I wasn't expecting to have to write this post. Not this soon, anyway. My amazing friend, Michelle, went home to be with the Lord yesterday morning. She fought a short, but very difficult, battle with cancer with such courage & grace.
I met Michelle in middle school & she was the kind of person that could just light up a room. She had such a great personality & a contagious smile. She was the kind of person everyone wanted to be around. I don't think it has really sunk in yet that she is gone. It doesn't seem real. 28 seems too young to deal with losing a friend. I'm sure it will hit me when I am surrounded by my friends tomorrow at her visitation; or when I am wanting to send her a random snapchat picture. But right now? I just can't believe that she is gone.
I will hold close all of the fun memories we had together. I went through TONS of old pictures last night & just laughed over how ridiculous some of them were. We have some great memories & I know we will keep laughing when we see each other again!
Michelle was SUCH a blessing in my life. Especially my freshman year of college. I spent a very hard 2nd semester at home & she was my only friend still in Marietta. We spent so many nights that semester together driving around East Cobb & taking frequent road trips to Athens. I will cherish those memories forever.

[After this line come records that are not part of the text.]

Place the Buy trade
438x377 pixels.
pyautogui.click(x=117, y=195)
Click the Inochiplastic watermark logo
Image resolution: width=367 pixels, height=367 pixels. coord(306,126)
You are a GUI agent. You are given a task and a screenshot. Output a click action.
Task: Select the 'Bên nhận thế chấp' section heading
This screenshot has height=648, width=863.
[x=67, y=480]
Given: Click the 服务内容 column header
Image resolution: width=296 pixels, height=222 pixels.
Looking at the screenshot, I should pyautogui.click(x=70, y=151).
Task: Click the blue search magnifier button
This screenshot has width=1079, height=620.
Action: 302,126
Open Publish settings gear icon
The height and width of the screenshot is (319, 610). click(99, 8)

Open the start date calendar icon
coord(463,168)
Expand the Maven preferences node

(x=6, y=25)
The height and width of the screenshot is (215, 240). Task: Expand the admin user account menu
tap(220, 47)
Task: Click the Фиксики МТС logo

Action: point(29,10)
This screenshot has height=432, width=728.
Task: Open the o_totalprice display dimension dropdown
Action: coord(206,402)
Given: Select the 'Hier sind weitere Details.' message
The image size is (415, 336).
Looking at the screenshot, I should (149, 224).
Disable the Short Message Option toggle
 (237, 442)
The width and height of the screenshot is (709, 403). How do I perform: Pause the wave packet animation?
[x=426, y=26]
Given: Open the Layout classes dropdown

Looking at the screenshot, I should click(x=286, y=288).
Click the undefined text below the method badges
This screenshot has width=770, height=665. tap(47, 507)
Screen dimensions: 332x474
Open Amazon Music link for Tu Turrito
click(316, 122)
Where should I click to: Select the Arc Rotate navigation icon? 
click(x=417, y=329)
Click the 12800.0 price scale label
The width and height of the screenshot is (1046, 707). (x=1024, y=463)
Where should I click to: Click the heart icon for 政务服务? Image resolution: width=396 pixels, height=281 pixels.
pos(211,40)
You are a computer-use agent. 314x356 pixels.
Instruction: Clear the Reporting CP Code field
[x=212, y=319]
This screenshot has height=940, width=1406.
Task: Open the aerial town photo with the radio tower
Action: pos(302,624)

I just saw Michelle last Sunday when I was home for our friend, Alex's, baby shower. She looked great & was feeling pretty good. We had fun reminiscing & making bows for baby Ellie. I hugged her & told her I would be back in a month. I really wish I had known that was the last time I would get to hug Michelle. I selfishly want her back for just 10 more minutes so I could make sure she knew how much I loved her & how big of an impact she has had on my life. I wish I could tell her how much it meant to me that she adored my boys & it made me smile when she asked me to send her pictures of them. I wish we could have one more girls night at El Jinete (is that even still there??) & end up piled in Carly's hot tub wearing Mrs. Rachman's old one piece bathing suits. I wish so badly that she was still here with us, but I am so thankful that Michelle is healed & no longer in any pain. I had 15 years of friendship with her & I know I will get to see her again one day. For that, I am thankful.